Likewise, one hour of face-to-face interaction with a real human being will always be better than ten million social media followers, twenty million likes, or forty million online connections. Digital popularity can never replace a good pair of listening ears and the natural, back-and-forth play of body language and facial expressions.
The new student with delayed emotional maturity sees the many social gatherings, cliques, and clubs available on a college campus and quickly becomes overwhelmed with the feeling of insignificance. Social media creates an illusion that others have more friends; insecurity builds in the new student because they are not in control of their own emotions. They are not confident in who they are. They do not know where they are headed. They ruminate on the feeling of lack and think that their social interaction doesn’t compare to what their peers are portraying.
“Since social activities, like eating or studying with others, tend to happen in cafes and libraries where they are easily seen, students might overestimate how much their peers are socializing because they don't see them eating and studying alone,” said Dr Frances Chen, the study's senior author and assistant professor in the UBC department of psychology.
The new study confirms there is a level of emotional maturity lacking in young people, as many can’t find a sense of belongingness. The study also found that when new students believe that others have more friends, their happiness is negatively impacted, even when the perception isn’t true. In other words, their need to belong is skewing their perception of socialization, driving their emotions to accept feelings of loneliness and isolation even when there is plenty of support and opportunity to make friends all around them.
The initial survey asked students how many friends they made and to estimate how many friends they thought their peers had made since the beginning of the school year. Less than a third (31 percent) believed they had made more friends than their peers, but nearly half of the body surveyed (48 percent) felt that their peers were making more friends than they were. The remainder believed that their peers had moderately made one or two more friends than they had.
After the student’s first year, the group that believed their peers had significantly more friends consistently reported lower levels of well-being. The group that moderately believed this was true was more apt to seek out friendships in the middle of the year; they reported higher levels of well-being and actually made an effort to make friends.
"We think students are motivated to make more friends if they think their peers only have one or two more friends than they do," said researcher Dr. Ashley Whillans. “But if they feel like the gap is too big, it's almost as if they give up and feel it isn't even worth trying.”
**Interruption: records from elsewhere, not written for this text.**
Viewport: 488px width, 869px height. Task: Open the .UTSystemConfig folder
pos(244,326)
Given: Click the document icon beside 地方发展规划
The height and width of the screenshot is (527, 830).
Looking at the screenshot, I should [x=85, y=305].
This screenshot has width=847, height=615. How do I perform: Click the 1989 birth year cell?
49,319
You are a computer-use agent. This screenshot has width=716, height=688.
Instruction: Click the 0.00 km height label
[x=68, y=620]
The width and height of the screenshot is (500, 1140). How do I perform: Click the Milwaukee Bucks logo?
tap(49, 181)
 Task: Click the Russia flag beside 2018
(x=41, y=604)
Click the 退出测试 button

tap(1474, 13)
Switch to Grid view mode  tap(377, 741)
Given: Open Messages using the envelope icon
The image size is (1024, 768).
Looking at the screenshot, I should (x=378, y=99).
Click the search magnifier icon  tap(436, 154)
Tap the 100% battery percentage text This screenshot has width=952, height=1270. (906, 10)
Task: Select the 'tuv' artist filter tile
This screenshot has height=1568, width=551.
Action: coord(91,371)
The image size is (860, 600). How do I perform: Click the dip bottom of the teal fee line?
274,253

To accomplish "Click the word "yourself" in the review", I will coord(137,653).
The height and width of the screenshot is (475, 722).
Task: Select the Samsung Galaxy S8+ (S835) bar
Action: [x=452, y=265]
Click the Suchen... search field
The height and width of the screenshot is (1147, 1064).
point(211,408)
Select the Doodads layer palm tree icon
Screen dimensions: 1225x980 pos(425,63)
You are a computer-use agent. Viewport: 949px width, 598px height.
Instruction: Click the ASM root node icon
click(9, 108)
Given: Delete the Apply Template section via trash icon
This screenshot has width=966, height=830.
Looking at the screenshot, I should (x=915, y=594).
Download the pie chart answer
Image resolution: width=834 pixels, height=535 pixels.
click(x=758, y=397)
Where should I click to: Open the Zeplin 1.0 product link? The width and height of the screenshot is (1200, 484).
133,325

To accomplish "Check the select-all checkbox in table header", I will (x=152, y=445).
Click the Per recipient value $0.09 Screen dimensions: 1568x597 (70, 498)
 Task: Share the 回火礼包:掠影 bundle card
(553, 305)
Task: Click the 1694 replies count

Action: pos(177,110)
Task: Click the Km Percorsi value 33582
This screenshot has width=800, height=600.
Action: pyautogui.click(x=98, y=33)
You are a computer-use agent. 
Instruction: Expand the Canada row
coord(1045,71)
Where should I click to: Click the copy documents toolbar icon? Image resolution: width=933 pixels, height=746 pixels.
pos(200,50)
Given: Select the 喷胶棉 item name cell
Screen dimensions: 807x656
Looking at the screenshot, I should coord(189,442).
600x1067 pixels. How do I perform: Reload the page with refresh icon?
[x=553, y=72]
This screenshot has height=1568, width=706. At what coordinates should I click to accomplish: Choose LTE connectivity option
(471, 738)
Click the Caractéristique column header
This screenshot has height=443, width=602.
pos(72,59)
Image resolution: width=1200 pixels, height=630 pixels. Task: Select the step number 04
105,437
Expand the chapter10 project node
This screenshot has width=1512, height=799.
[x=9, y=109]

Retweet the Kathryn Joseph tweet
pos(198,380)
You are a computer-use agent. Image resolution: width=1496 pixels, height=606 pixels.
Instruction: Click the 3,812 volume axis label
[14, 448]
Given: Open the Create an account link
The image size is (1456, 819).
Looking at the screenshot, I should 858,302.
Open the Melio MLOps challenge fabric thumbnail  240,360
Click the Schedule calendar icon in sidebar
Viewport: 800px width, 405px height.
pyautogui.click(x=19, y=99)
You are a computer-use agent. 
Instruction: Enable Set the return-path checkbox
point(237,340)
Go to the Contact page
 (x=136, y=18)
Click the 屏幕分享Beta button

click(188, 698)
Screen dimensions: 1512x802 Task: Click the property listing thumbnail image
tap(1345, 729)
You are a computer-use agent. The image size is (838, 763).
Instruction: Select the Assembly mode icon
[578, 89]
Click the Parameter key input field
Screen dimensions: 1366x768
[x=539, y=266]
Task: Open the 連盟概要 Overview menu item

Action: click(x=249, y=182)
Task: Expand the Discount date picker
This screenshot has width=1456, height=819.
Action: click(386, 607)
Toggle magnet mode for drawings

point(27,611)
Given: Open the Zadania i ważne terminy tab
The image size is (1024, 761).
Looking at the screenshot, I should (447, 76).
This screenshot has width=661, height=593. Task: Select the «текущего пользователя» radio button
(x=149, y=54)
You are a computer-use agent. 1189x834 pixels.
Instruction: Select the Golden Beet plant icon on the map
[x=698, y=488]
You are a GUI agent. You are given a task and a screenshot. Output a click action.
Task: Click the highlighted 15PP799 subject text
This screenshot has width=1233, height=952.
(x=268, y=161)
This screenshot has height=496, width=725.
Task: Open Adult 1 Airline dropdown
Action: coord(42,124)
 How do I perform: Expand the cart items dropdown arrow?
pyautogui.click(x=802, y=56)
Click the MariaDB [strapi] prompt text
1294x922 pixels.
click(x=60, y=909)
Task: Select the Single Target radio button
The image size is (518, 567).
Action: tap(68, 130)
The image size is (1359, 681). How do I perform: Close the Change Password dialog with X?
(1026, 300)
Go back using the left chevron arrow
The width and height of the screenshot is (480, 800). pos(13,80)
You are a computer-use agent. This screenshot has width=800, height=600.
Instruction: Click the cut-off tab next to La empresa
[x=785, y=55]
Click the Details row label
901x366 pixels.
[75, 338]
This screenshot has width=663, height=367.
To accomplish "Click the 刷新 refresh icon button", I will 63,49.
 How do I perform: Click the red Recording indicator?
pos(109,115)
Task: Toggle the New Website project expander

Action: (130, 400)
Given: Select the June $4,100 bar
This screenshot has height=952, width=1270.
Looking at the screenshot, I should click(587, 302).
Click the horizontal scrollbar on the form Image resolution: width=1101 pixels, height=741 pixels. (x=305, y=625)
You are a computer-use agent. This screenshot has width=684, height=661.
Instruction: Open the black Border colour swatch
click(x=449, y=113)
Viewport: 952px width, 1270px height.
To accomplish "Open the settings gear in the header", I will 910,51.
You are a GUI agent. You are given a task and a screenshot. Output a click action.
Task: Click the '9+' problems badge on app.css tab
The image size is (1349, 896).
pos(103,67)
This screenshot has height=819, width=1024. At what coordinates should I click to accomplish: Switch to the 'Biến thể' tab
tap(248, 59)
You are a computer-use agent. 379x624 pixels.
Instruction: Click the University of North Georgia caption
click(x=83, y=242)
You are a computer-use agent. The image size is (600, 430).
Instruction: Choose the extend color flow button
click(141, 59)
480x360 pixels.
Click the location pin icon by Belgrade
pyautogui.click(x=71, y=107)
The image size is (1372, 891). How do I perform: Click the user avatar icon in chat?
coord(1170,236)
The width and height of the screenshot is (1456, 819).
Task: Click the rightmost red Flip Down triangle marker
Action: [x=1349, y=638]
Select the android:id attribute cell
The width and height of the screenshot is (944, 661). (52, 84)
The research will be used by universities in an attempt to make student’s feel a greater sense of belongingness. Even though these intentions are nice, the feeling of acceptance is something an individual must learn to find within themselves. No level of marketing and courtship on the universities part will ever make an individual recognize that they can be in charge of their own self-worth and dignity and not rely on other people’s acceptance for their own happiness.